The Associated Press reports that an antitrust suit has been filed in federal court against the nation’s largest broadcaster, Clear Channel Communications. The lawsuit is the result of Clear Channel’s $4 billion acquisition of SFX, a leading concert promotions company, which has been renamed Clear Channel Entertainment.
The lawsuit, filed earlier this week in Denver by and independent music promotion company called Nobody in Particular Presents (NPP), charges that Clear Channel has engaged in “monopolistic, predatory and anti-competitive business practices.”
The promoter charged that Clear Channel refuses to play artists on its stations unless they also use Clear Channel Entertainment to promote their shows, a tactic that gives Clear Channel an unfair advantage over other promoters. Furthermore, NPP claims that it purchased ad spots promoting the Warped Tour on one of Clear Channel’s local eight Denver area stations, and furnished the station with free tickets to give to fans as part of the promotion. While the spots were scheduled during specific dayparts, NPP alleges that they were instead run late at night and early in the morning. Moreover, NPP claims that the tickets intended for on-air giveaways were actually given to Clear Channel employees.

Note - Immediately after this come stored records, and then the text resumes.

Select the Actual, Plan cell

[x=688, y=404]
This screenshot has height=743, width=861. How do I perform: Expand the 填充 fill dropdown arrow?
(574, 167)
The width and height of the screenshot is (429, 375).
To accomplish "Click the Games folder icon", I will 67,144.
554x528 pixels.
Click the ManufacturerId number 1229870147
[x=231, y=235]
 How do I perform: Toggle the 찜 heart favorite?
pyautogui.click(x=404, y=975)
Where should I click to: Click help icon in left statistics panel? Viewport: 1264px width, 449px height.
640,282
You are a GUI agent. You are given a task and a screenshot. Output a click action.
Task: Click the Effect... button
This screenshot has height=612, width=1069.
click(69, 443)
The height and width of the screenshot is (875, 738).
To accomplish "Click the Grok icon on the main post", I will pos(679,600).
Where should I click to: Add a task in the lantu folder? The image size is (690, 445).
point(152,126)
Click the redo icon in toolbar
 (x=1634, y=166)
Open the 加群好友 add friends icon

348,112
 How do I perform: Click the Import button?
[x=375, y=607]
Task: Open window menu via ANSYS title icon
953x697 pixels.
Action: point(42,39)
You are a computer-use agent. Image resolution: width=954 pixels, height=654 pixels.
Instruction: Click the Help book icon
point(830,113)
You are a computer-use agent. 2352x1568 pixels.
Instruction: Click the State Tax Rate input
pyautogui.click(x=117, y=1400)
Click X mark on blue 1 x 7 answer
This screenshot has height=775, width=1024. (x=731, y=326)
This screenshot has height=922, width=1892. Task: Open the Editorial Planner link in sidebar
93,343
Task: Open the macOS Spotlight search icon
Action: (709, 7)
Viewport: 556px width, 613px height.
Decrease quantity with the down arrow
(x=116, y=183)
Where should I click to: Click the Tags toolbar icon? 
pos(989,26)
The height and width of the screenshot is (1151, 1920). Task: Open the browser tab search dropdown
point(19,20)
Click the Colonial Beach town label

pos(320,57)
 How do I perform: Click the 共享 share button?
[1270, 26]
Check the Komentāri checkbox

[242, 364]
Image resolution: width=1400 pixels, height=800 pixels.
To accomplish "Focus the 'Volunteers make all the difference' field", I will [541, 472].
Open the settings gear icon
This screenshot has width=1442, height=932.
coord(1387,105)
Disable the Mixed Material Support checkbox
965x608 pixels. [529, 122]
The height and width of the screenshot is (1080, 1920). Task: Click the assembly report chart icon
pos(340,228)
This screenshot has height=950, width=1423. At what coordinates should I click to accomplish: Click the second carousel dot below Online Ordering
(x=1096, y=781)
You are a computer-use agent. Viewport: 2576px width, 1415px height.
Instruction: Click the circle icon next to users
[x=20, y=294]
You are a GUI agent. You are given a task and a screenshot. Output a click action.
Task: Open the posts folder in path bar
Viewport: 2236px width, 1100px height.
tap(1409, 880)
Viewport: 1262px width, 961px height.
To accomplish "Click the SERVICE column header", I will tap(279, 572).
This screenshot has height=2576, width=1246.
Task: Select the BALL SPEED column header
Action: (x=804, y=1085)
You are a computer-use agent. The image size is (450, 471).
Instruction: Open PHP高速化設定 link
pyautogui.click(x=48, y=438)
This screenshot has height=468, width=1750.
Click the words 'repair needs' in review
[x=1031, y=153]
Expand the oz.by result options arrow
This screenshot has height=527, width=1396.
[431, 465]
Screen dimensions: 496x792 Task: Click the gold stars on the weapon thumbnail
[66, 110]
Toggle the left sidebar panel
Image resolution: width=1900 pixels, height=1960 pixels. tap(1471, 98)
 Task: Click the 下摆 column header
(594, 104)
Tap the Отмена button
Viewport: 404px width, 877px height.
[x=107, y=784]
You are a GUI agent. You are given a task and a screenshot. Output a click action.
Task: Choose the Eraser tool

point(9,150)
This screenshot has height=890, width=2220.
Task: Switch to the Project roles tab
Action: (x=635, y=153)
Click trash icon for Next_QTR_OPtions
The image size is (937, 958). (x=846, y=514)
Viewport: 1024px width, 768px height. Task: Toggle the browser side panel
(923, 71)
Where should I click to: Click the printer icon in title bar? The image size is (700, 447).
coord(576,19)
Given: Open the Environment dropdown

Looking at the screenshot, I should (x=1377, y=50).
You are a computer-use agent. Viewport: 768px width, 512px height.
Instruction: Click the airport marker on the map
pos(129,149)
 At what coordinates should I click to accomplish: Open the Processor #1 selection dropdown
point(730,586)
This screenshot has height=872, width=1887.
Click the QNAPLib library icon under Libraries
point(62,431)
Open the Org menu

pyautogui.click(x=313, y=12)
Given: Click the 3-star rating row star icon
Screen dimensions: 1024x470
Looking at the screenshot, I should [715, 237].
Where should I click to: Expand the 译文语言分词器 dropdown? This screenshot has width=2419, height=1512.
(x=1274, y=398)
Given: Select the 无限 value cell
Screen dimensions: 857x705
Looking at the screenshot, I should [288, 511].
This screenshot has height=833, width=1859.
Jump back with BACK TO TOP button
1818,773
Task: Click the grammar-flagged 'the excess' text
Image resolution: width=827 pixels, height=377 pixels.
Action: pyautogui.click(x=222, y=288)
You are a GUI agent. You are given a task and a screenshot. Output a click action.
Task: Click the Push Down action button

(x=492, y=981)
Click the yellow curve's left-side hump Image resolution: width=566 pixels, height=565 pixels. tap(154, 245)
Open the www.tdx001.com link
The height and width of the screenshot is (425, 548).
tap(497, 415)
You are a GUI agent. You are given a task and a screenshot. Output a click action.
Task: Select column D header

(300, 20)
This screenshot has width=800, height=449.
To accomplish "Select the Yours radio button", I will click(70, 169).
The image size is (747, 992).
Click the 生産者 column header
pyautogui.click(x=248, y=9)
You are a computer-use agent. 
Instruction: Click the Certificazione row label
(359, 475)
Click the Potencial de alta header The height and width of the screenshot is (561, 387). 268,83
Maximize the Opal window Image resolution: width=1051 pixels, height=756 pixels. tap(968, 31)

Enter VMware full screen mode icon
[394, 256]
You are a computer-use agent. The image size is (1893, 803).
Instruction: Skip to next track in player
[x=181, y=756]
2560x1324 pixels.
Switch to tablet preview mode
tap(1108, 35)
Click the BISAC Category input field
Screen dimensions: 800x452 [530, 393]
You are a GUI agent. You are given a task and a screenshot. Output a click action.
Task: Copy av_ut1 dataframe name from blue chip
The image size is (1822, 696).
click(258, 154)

Clear Channel denies the accusations: “Our airplay decisions are made completely independent of concert bookings,” Mike O’Connor, head programmer for Denver’s Clear Channel stations, told the Denver Rocky Mountain News. Further, the company reported last spring, “The synergy between Clear Channel and SFX, especially in Denver, has been nothing but spectacular. Denver is becoming a model for how successful it can be.”